Copy out the rows from the one containing "Media (750, 21)" through the one containing "当サイトについて (364, 953)", both included, with no changes.
- - - - -
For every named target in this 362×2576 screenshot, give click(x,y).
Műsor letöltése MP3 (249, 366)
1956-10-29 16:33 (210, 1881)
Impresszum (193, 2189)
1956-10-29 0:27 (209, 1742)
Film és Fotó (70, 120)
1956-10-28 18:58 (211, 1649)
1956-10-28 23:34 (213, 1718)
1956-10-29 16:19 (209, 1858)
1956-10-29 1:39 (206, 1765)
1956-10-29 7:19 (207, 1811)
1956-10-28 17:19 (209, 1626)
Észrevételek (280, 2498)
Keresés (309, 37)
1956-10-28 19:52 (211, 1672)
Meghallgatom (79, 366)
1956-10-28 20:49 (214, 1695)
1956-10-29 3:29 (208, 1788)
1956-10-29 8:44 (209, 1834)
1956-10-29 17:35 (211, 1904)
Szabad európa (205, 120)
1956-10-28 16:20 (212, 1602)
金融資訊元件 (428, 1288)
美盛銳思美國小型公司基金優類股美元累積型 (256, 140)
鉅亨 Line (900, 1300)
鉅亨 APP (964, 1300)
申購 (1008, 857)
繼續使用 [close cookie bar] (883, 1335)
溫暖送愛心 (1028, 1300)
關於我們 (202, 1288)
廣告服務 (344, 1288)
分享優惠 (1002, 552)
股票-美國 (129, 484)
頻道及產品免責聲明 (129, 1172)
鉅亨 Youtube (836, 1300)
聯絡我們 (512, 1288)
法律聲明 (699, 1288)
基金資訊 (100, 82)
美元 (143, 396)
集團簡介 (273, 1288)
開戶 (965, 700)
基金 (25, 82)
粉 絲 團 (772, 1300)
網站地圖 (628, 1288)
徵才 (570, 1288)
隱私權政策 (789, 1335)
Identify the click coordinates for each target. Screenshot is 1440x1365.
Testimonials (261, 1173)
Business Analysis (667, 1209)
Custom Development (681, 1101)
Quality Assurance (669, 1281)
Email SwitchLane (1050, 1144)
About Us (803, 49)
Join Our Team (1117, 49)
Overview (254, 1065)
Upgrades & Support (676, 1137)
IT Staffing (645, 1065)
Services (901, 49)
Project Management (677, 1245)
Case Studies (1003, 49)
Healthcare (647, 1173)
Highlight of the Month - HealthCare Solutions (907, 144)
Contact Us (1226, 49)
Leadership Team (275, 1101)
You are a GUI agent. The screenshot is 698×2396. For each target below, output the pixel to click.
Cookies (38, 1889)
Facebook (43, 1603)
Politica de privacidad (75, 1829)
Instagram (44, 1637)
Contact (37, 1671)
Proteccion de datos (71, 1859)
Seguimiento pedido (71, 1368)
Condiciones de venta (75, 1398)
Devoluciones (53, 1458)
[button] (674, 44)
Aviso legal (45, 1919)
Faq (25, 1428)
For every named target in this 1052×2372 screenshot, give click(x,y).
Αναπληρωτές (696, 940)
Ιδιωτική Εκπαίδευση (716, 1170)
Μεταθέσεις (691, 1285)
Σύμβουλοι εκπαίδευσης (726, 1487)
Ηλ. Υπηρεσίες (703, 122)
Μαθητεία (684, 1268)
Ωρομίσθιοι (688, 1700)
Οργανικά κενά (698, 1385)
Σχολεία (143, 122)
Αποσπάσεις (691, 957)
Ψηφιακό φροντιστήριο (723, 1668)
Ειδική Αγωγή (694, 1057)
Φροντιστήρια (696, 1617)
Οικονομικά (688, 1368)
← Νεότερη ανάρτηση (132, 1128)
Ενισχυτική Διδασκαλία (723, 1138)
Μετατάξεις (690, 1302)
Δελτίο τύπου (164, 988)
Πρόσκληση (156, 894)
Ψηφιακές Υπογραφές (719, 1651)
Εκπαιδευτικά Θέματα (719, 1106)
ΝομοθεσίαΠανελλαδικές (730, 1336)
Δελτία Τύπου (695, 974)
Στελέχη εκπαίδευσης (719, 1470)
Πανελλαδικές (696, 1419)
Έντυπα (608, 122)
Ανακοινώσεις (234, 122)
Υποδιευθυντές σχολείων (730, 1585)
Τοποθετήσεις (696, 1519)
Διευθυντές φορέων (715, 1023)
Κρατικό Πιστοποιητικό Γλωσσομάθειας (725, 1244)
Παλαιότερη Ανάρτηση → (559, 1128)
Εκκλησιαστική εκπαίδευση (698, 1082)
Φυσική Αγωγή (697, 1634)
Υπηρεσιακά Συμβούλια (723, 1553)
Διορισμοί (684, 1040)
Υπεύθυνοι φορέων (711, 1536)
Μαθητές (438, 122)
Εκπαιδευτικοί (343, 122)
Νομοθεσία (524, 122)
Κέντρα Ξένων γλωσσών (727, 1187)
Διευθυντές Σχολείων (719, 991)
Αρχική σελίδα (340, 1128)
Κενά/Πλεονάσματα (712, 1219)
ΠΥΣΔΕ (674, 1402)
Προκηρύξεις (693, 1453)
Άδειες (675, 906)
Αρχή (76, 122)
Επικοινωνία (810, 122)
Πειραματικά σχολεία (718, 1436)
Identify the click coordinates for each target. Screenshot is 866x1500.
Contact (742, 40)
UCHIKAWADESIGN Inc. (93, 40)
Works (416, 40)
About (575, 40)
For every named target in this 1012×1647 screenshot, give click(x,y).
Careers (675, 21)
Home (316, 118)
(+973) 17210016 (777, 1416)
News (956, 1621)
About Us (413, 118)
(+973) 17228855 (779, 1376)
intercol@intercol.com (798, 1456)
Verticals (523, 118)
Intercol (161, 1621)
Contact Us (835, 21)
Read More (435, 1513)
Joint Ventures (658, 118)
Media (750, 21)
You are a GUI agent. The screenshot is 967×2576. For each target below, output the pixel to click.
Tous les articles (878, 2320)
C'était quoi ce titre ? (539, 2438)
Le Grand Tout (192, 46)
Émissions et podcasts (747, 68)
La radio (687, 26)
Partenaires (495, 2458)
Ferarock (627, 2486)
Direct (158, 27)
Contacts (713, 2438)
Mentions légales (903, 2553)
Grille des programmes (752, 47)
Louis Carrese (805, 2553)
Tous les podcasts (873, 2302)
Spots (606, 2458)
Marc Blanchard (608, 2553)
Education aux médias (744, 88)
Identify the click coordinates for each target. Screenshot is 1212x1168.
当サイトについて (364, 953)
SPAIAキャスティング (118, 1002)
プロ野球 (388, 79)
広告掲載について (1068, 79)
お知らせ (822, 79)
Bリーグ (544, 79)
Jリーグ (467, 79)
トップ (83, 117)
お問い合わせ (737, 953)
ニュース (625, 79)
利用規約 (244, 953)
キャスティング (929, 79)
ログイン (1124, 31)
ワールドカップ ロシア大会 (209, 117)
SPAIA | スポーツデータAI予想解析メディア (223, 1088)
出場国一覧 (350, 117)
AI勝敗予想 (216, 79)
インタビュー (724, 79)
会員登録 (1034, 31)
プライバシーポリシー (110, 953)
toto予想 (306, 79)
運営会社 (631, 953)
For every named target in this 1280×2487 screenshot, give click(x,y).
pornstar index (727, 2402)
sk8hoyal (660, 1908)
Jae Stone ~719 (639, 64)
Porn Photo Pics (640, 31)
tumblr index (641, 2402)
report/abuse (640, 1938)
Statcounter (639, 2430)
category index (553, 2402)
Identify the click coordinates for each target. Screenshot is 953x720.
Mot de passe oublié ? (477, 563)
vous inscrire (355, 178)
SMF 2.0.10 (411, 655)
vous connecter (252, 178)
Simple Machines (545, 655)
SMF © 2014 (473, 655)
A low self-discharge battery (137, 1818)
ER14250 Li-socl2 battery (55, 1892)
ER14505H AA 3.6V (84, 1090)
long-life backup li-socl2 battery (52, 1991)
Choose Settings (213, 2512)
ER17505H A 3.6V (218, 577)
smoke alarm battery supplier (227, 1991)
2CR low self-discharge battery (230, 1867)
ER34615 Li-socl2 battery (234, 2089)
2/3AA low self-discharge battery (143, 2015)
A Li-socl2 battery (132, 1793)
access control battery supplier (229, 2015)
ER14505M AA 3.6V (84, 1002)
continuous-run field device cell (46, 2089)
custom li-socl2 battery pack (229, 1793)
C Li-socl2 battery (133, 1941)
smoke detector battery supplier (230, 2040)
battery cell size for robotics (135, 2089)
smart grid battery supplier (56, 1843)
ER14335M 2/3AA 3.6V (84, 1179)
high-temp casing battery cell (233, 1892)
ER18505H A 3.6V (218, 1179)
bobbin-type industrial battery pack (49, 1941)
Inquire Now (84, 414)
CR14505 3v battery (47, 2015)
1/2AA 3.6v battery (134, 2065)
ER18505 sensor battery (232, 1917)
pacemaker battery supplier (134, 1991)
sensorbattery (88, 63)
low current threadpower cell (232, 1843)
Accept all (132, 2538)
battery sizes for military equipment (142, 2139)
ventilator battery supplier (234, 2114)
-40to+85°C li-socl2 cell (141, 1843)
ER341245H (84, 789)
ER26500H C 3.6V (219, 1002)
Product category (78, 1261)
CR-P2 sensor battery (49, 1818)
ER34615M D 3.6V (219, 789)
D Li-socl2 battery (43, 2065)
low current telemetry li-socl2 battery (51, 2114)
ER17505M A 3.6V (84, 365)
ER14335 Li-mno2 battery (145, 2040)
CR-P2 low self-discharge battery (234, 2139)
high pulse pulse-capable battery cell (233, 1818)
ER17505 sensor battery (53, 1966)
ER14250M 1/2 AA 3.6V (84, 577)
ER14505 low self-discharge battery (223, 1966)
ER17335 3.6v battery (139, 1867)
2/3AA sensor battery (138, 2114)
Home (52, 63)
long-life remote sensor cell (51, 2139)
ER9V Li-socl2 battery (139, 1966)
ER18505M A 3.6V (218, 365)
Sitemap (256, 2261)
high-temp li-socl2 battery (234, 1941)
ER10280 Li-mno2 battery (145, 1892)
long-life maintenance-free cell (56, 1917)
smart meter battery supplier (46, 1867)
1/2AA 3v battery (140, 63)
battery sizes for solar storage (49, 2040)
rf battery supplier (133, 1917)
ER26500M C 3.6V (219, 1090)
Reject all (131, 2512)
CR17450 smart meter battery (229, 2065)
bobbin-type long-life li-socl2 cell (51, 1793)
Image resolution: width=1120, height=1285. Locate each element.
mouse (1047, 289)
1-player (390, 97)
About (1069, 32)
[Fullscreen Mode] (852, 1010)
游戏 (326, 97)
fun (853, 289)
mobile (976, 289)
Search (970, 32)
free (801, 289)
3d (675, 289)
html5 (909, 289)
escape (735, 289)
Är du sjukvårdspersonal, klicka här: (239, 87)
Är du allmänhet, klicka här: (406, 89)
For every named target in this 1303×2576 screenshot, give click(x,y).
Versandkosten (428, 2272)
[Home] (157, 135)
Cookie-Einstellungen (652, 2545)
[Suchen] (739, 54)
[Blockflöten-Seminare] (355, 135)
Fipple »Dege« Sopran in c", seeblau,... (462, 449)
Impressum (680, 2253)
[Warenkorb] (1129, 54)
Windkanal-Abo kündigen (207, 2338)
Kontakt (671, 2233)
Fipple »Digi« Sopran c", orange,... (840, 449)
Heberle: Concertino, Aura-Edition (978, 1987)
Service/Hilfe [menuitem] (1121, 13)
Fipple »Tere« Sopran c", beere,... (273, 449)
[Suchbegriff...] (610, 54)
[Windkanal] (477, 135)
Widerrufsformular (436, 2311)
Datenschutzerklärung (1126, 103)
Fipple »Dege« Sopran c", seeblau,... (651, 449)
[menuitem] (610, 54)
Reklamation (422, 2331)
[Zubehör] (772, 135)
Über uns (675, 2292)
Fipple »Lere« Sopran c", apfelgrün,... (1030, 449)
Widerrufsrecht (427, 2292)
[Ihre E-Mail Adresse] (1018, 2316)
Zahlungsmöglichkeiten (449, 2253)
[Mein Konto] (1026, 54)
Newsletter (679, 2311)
- - - - -
• _Answer to the exercise_:
Media (750, 21)
You are a GUI agent. The screenshot is 967×2576. For each target below, output the pixel to click.
Tous les articles (878, 2320)
C'était quoi ce titre ? (539, 2438)
Le Grand Tout (192, 46)
Émissions et podcasts (747, 68)
La radio (687, 26)
Partenaires (495, 2458)
Ferarock (627, 2486)
Direct (158, 27)
Contacts (713, 2438)
Mentions légales (903, 2553)
Grille des programmes (752, 47)
Louis Carrese (805, 2553)
Tous les podcasts (873, 2302)
Spots (606, 2458)
Marc Blanchard (608, 2553)
Education aux médias (744, 88)
Identify the click coordinates for each target. Screenshot is 1212x1168.
当サイトについて (364, 953)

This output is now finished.